[SELECTED PASSAGE start]

Introduction

I recently had a discussion with some colleagues about displaying performance outcomes on a test for a group of athletes. The discussion was centered around percentile ranking the athletes on a team within a given season. While is one way to display such information we could alternatively display the data as a percentile using a known mean and standard deviation for the population. This latter approach works by standardizing the data (z-score) and using properties of the normal distribution. Similarly, we could take the z-score and convert it to a t-score, on a 1-100 score.

Given these different options, I figured I’d throw together a quick article to show what they look like and how to calculate them in R. The discussion is right in line with the last 2 blog articles about using boxplots and dotplots to visualize athlete testing data (Part 1 and Part 2).

Simulate Data

We will simulate performance test results for 22 different athletes. To do this, we take advantage of the rnorm() function in R and draw from 3 different normal distributions to produce 20 tests results. Since I used set.seed() you will be able to reproduce my results exactly. After creating 20 simulations I added 2 additional athletes to the data set and gave them test scores that were exactly the same as two other athletes in the data so that we had some athletes with the same performance outcome.

Percentile Rank

The percentile rank reflects the percentage of observations that are below a certain score. This value is displayed in 100 theoretical divisions of the observed data. Thus, the top score in the data represents 100 and every value falls below that.

To calculate the percentile rank we simply rank the observed performance values and then divide by the number of observations.

Let’s start by sorting the performance scores so that they are in order from lowest to highest.

Next, we rank these values.

Notice that when we sort the data we see that the values 58.5 and 46.2 are repeated twice. Once we rank them we see that the rank values are also correctly repeated. We can get rid of the half points for these repeated observation by using the trunc() function, which will truncate the values.

Finally, to get the percentile rank, we divide by the total number of observations.

[SELECTED PASSAGE end]

● INSTRUCTIONS FOR THE TASK:
Reproduce the passage on percentile ranking athlete test scores word for word, beginning at "The percentile rank reflects" and stopping after "total number of observations.".

[INFORMATION SUPPLIED start]

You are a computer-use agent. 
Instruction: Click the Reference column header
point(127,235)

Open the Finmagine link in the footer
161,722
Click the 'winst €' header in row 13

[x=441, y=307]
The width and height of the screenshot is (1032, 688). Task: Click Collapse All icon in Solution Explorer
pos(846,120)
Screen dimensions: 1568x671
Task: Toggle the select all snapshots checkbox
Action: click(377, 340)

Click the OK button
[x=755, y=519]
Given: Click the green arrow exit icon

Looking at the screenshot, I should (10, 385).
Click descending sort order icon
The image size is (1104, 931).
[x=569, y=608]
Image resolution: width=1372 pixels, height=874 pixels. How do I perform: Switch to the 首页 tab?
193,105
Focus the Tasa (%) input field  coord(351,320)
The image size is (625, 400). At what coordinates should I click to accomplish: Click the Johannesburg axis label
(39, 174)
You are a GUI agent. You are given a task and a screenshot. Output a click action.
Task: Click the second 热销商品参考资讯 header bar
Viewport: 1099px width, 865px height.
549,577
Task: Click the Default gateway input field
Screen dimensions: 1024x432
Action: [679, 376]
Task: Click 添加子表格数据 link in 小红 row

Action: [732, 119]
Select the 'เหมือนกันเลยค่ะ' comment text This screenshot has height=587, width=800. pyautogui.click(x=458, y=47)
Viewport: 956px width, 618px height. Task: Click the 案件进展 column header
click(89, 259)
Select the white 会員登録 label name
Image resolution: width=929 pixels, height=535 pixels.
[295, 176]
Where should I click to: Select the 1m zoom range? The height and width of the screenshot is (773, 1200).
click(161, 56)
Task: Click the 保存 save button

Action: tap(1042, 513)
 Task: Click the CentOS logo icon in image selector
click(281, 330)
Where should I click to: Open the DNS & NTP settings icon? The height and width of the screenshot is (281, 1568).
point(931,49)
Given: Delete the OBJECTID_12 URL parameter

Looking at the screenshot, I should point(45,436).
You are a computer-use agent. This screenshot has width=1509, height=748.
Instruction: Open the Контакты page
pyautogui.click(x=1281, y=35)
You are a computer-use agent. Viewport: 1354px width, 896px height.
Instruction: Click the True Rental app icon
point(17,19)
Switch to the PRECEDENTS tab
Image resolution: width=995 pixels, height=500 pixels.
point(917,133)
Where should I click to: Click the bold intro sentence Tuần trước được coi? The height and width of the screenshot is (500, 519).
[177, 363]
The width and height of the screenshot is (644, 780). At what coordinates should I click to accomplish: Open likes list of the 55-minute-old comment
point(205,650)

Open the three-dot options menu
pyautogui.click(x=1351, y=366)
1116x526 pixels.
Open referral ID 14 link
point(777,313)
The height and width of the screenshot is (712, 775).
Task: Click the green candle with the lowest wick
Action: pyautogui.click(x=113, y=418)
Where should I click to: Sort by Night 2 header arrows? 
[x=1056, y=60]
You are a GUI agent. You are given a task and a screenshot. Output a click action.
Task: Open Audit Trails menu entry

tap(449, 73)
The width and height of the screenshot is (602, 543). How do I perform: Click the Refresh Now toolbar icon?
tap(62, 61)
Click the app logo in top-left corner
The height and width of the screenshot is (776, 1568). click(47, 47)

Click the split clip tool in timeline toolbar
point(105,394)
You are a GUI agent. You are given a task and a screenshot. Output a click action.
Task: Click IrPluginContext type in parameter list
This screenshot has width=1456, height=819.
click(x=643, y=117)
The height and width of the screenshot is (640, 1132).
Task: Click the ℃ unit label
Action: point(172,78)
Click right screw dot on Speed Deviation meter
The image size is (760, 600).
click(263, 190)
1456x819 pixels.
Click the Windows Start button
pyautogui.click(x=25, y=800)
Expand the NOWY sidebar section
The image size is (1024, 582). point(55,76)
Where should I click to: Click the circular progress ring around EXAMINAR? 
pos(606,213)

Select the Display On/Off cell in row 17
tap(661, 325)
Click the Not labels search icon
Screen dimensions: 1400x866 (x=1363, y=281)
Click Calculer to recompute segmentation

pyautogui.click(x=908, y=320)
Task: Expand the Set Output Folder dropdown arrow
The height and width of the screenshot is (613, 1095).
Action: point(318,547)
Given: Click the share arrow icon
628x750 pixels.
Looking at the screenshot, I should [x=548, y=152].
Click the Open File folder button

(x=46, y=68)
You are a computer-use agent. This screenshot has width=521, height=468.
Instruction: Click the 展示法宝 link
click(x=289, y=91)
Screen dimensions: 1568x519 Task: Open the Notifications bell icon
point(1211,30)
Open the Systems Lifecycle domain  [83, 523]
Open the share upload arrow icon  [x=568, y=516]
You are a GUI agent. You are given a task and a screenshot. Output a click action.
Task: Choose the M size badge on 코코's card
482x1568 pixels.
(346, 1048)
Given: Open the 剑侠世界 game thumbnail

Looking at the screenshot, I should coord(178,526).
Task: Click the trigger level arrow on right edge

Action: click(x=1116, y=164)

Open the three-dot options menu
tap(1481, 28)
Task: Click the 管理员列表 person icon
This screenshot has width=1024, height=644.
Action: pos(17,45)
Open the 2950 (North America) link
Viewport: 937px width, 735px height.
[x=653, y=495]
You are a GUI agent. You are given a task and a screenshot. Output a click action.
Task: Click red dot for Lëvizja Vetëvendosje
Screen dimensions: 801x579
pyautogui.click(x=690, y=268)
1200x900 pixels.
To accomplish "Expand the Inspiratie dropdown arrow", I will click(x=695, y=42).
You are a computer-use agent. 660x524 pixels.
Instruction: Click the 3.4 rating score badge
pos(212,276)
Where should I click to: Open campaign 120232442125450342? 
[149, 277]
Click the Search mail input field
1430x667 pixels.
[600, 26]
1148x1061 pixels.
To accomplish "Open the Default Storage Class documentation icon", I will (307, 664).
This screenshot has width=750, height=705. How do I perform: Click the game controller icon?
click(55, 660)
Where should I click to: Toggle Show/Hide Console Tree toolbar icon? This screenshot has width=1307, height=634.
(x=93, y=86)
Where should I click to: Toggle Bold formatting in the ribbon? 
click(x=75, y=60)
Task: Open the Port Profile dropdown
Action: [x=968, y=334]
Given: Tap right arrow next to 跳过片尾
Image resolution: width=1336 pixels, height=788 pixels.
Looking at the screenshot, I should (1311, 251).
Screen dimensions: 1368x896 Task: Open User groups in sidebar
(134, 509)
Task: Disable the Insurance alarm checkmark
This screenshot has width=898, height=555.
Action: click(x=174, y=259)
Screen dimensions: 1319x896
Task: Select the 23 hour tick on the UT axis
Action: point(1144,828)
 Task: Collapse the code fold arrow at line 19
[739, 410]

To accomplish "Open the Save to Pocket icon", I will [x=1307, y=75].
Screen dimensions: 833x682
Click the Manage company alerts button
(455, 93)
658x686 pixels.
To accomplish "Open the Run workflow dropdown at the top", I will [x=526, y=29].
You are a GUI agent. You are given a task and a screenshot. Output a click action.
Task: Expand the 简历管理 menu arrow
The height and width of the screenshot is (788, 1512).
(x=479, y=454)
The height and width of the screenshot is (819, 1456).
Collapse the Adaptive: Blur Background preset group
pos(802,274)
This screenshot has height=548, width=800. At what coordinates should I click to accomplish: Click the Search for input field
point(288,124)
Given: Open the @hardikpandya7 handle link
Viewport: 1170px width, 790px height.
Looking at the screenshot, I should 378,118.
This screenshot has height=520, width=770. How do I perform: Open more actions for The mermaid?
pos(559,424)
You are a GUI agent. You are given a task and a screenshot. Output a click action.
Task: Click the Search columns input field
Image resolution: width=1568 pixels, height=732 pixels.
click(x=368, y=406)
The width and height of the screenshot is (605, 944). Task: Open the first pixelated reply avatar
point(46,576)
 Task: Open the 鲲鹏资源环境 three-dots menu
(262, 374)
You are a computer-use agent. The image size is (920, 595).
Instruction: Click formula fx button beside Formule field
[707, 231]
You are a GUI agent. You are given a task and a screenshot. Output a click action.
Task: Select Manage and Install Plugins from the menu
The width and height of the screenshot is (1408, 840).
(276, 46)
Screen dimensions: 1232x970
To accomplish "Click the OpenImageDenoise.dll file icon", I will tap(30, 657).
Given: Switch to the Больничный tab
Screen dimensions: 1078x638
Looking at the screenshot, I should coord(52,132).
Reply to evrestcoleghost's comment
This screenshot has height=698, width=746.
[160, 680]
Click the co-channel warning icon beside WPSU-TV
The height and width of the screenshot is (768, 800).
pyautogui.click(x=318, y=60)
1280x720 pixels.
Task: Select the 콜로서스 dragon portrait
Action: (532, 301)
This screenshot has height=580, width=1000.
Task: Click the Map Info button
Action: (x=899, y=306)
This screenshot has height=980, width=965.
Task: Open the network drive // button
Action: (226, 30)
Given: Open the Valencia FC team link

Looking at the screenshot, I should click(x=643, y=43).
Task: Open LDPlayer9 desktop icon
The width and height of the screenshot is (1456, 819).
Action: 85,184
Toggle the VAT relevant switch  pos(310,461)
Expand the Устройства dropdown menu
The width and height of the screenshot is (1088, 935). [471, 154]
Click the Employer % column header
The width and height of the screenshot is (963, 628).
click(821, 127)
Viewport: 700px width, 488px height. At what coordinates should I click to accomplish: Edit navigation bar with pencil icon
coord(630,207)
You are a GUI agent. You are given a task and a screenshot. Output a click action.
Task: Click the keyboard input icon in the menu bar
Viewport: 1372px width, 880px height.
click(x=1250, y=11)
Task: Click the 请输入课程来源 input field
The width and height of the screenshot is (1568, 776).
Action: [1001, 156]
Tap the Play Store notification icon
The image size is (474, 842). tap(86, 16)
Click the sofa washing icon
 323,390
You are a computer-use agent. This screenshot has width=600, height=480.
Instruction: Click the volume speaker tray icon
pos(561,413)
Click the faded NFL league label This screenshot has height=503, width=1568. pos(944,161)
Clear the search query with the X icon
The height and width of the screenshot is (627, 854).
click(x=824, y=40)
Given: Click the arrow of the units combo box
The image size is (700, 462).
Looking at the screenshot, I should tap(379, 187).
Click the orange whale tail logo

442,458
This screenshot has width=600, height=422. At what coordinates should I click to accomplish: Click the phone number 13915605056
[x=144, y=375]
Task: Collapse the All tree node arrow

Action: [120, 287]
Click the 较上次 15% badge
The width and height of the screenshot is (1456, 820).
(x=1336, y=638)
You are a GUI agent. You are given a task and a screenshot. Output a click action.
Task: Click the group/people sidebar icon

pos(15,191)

[INFORMATION SUPPLIED end]

● OUTPUT OF THE TASK:
The percentile rank reflects the percentage of observations that are below a certain score. This value is displayed in 100 theoretical divisions of the observed data. Thus, the top score in the data represents 100 and every value falls below that.

To calculate the percentile rank we simply rank the observed performance values and then divide by the number of observations.

Let’s start by sorting the performance scores so that they are in order from lowest to highest.

Next, we rank these values.

Notice that when we sort the data we see that the values 58.5 and 46.2 are repeated twice. Once we rank them we see that the rank values are also correctly repeated. We can get rid of the half points for these repeated observation by using the trunc() function, which will truncate the values.

Finally, to get the percentile rank, we divide by the total number of observations.